» **TASK ITEM**
In the entries below, find the line with "The height and width of the screenshot is (731, 832)." and the line with "Open XAMPP from"; give again those lines and every line between them, exactly.

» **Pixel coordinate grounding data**
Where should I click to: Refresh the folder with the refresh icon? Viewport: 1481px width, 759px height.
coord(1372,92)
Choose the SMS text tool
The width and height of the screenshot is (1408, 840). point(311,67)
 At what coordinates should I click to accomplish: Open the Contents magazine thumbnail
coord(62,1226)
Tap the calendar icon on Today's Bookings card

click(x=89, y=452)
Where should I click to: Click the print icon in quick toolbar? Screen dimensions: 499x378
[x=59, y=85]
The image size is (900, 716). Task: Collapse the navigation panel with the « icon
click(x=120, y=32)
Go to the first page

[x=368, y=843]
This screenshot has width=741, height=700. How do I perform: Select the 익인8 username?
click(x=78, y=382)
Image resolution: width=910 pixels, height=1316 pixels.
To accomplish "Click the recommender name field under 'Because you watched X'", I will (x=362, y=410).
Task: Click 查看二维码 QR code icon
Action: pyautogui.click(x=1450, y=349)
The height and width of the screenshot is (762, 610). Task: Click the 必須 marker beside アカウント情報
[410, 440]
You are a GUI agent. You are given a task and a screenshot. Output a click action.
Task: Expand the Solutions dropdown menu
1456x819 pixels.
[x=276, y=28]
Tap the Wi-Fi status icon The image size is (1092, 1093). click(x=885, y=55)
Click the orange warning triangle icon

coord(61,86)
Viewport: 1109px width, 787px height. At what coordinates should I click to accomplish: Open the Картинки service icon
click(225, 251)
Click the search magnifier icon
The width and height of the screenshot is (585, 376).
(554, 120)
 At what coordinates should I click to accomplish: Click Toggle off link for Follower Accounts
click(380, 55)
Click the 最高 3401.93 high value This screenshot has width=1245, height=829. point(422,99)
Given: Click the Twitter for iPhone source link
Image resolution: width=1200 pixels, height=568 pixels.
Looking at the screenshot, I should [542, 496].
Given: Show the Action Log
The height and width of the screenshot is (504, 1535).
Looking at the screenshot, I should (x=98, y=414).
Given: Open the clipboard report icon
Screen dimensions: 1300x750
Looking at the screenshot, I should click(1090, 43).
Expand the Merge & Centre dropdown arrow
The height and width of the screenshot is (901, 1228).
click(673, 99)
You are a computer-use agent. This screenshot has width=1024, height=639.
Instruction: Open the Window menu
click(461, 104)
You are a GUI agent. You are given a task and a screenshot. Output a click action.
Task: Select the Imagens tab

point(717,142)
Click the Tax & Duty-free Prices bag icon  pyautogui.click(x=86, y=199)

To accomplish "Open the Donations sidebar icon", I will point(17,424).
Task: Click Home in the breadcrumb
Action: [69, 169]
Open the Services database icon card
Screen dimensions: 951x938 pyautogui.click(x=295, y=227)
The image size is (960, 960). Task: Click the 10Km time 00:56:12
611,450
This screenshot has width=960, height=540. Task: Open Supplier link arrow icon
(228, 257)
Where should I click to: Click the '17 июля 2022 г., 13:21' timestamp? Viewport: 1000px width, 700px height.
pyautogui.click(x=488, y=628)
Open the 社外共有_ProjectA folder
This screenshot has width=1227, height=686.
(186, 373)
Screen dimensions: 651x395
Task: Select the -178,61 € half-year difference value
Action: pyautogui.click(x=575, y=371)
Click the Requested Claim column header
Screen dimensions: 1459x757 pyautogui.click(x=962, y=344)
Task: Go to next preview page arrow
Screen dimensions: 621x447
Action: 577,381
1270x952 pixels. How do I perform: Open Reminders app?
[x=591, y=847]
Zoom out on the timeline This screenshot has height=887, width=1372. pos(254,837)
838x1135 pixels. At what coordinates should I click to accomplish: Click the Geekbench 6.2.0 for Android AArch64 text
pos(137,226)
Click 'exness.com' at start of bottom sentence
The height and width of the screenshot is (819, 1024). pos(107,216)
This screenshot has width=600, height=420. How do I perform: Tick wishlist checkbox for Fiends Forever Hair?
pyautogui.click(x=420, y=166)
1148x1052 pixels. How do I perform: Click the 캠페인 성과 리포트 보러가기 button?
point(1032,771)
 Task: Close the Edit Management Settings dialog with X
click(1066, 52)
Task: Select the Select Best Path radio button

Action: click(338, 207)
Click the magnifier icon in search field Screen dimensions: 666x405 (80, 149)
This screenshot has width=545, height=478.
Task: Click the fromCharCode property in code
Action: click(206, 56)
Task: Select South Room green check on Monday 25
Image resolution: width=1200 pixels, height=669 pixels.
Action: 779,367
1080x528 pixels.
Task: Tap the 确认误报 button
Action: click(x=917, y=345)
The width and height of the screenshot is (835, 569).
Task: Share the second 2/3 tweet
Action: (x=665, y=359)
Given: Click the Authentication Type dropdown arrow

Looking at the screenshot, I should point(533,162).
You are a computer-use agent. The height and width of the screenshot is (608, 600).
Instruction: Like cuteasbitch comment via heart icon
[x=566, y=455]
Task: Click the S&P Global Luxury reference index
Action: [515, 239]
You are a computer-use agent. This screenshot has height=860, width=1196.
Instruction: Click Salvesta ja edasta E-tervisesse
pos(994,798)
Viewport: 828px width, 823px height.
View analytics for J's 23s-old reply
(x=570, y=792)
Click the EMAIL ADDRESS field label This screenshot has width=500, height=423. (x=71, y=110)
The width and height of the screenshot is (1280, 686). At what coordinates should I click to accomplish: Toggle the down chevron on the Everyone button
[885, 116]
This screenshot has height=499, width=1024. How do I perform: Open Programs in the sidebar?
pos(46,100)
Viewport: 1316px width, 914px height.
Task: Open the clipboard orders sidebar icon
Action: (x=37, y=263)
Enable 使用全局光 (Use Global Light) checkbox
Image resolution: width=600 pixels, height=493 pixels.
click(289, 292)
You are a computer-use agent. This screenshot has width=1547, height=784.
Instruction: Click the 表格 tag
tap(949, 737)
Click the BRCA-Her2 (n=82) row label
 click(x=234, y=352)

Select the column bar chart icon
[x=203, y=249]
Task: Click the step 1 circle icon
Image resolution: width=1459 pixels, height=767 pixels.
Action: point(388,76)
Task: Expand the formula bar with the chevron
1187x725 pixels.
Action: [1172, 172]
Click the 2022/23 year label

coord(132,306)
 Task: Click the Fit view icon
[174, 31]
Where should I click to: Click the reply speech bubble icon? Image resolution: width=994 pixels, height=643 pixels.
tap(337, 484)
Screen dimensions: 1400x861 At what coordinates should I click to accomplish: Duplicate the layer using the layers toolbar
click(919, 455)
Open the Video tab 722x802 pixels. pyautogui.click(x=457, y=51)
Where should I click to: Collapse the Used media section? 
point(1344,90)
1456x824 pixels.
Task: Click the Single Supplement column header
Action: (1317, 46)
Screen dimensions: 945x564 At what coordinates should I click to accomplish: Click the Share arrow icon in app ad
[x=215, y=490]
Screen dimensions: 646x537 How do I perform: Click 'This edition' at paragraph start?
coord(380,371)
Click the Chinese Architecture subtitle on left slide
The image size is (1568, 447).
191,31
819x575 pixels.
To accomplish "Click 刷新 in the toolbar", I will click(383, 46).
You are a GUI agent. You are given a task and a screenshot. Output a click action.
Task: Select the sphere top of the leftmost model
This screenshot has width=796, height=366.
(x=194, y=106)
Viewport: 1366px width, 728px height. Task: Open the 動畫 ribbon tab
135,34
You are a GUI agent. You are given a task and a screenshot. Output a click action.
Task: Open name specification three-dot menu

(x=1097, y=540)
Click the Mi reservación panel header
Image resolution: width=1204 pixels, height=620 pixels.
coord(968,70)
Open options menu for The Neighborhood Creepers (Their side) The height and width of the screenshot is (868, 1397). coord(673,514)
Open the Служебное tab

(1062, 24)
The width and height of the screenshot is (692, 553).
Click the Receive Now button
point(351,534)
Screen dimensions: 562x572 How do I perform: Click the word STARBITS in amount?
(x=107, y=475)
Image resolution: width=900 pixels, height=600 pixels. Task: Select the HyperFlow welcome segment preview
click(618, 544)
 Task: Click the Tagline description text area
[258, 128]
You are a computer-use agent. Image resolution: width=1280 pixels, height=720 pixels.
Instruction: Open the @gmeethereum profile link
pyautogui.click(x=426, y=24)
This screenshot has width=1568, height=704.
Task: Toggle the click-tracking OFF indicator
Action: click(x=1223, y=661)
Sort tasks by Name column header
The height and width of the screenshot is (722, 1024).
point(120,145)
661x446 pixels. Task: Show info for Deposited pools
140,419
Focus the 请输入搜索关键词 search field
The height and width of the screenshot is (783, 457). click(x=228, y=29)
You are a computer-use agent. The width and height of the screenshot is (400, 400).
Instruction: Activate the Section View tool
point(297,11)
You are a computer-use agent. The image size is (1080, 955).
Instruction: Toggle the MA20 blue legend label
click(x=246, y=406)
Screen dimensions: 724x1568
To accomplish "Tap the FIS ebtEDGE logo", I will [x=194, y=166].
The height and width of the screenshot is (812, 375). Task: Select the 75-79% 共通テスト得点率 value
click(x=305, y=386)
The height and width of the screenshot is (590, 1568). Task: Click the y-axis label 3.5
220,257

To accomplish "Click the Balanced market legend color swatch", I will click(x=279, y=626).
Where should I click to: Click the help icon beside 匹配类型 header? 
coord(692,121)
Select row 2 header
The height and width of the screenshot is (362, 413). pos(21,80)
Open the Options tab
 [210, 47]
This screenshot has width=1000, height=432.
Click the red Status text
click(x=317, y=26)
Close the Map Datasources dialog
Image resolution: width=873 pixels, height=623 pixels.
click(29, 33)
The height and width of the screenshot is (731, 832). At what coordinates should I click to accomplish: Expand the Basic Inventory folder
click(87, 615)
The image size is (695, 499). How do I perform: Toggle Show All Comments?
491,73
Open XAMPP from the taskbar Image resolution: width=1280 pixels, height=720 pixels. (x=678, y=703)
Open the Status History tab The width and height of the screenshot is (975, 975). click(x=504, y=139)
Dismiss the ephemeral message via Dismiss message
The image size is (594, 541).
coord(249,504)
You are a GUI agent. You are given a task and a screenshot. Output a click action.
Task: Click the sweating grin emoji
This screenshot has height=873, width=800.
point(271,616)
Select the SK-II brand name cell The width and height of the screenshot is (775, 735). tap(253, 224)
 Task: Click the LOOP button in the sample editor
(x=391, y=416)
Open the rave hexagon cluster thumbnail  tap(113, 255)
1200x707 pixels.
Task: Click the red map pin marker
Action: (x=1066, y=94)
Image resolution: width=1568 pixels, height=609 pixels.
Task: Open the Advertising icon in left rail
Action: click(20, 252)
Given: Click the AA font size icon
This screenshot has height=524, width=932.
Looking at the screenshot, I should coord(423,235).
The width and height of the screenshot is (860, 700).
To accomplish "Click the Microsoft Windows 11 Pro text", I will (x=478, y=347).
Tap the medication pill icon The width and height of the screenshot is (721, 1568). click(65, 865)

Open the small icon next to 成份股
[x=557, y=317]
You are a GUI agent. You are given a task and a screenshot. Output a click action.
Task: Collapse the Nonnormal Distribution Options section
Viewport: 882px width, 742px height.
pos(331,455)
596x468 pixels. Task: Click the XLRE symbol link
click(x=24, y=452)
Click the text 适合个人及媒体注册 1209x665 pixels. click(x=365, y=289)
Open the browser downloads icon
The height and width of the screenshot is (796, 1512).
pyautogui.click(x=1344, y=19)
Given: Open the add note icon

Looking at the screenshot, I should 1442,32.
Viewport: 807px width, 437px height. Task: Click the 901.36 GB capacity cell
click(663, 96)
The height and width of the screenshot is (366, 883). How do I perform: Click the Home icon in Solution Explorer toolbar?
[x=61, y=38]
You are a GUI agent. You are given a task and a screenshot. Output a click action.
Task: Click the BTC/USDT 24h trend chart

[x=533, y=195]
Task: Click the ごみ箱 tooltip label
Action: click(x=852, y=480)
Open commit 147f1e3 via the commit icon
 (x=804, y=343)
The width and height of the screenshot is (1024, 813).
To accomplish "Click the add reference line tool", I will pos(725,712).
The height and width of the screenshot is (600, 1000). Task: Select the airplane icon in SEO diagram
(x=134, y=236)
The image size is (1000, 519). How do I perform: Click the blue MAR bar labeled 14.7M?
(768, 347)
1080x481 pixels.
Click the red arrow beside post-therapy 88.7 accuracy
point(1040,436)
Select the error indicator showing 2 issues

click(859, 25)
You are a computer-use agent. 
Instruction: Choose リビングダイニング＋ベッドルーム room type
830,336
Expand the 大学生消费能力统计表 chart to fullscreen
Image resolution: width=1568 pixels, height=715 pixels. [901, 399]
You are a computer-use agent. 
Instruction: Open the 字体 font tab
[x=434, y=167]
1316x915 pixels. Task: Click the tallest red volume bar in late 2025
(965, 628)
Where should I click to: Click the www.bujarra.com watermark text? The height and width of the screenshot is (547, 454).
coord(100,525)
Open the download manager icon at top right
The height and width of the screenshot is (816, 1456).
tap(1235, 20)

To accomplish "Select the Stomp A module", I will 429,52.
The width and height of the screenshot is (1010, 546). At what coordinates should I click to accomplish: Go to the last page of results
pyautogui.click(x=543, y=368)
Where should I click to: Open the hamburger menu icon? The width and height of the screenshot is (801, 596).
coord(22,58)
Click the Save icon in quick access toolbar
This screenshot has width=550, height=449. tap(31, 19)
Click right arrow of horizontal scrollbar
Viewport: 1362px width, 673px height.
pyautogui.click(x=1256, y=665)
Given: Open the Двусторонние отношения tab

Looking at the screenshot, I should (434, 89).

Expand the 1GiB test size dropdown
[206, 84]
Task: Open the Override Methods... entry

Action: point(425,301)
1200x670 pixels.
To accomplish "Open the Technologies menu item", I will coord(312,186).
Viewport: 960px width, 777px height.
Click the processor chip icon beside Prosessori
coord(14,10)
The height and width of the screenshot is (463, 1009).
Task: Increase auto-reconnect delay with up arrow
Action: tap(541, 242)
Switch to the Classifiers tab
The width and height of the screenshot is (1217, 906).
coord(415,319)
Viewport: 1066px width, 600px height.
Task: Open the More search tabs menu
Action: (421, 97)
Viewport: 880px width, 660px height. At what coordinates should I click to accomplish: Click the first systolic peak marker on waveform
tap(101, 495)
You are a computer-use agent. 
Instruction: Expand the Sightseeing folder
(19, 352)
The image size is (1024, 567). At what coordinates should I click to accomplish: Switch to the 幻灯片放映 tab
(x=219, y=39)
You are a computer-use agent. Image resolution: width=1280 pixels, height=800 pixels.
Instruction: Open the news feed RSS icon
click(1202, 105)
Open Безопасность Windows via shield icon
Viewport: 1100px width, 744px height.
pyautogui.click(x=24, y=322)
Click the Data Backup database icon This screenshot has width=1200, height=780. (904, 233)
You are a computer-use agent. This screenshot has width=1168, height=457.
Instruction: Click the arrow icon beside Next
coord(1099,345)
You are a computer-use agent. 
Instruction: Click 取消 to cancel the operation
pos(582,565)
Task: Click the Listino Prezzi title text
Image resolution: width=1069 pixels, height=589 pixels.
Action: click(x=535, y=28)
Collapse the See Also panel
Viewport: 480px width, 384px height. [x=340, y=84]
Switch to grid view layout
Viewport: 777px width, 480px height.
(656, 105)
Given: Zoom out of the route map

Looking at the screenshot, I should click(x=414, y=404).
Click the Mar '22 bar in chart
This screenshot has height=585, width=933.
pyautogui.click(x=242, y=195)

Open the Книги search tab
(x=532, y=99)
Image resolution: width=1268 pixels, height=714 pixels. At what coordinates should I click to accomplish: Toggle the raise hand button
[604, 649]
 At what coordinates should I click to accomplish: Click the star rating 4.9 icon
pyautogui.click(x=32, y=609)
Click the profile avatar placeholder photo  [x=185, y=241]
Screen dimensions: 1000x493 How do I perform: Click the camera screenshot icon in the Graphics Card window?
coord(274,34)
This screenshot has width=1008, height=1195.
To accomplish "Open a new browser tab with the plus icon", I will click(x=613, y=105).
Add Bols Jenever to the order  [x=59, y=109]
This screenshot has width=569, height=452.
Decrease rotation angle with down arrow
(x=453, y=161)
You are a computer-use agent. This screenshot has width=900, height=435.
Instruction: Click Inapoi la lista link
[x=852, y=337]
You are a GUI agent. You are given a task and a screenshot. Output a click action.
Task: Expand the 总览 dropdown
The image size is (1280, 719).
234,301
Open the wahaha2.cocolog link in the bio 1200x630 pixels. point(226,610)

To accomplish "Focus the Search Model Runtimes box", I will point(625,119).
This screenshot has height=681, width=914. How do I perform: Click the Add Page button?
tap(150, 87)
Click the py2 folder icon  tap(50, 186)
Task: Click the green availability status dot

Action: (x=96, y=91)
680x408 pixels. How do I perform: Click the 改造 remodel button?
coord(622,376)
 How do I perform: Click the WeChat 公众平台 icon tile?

» **SOLUTION FOR THIS EXERCISE**
The height and width of the screenshot is (731, 832). At what coordinates should I click to accomplish: Expand the Basic Inventory folder
click(87, 615)
The image size is (695, 499). How do I perform: Toggle Show All Comments?
491,73
Open XAMPP from the taskbar Image resolution: width=1280 pixels, height=720 pixels. (x=678, y=703)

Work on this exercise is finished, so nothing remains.